Question

Write the equation of a parabola with a focus at $$(0,4)$$ and a directrix at $$y=-4$$.

Answer

**step1** Understanding the problem

The problem asks for the equation of a parabola. A parabola is defined as the set of all points that are equidistant from a fixed point, called the focus, and a fixed line, called the directrix.

**step2** Identifying the given information

The focus of the parabola is given as the point $$(0, 4)$$.

The directrix of the parabola is given as the line $$y = -4$$.

**step3** Setting up the distance equations

Let $$(x, y)$$ be any point on the parabola. According to the definition of a parabola, the distance from $$(x, y)$$ to the focus must be equal to the distance from $$(x, y)$$ to the directrix.

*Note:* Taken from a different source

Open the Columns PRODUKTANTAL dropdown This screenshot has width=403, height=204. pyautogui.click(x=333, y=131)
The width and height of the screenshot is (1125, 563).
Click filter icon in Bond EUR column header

First, calculate the distance from the point $$(x, y)$$ to the focus $$(0, 4)$$. Using the distance formula, $$d = \sqrt{(x_2 - x_1)^2 + (y_2 - y_1)^2}$$, we get:
$$d_{\text{focus}} = \sqrt{(x - 0)^2 + (y - 4)^2} = \sqrt{x^2 + (y - 4)^2}$$

Next, calculate the distance from the point $$(x, y)$$ to the directrix $$y = -4$$. The perpendicular distance from a point $$(x, y)$$ to a horizontal line $$y = c$$ is $$|y - c|$$. So, the distance to the directrix is:
$$d_{\text{directrix}} = |y - (-4)| = |y + 4|$$

**step4** Equating the distances

By the definition of a parabola, the distances must be equal:
$$d_{\text{focus}} = d_{\text{directrix}}$$
$$\sqrt{x^2 + (y - 4)^2} = |y + 4|$$

**step5** Squaring both sides

To eliminate the square root on the left side and the absolute value on the right side, we square both sides of the equation:
$$(\sqrt{x^2 + (y - 4)^2})^2 = (|y + 4|)^2$$
$$x^2 + (y - 4)^2 = (y + 4)^2$$

**step6** Expanding and simplifying the equation

Expand the squared terms on both sides:
The term $$(y - 4)^2$$ expands to $$y^2 - 2(y)(4) + 4^2 = y^2 - 8y + 16$$.
The term $$(y + 4)^2$$ expands to $$y^2 + 2(y)(4) + 4^2 = y^2 + 8y + 16$$.
Substitute these expansions back into the equation:
$$x^2 + y^2 - 8y + 16 = y^2 + 8y + 16$$

Now, we simplify the equation. Subtract $$y^2$$ from both sides:
$$x^2 - 8y + 16 = 8y + 16$$

Next, subtract 16 from both sides:
$$x^2 - 8y = 8y$$

Finally, add $$8y$$ to both sides of the equation to isolate $$x^2$$:
$$x^2 = 8y + 8y$$
$$x^2 = 16y$$

**step7** Stating the final equation

The equation of the parabola with a focus at $$(0, 4)$$ and a directrix at $$y = -4$$ is $$x^2 = 16y$$. This equation can also be written in the form $$y = \frac{1}{16}x^2$$.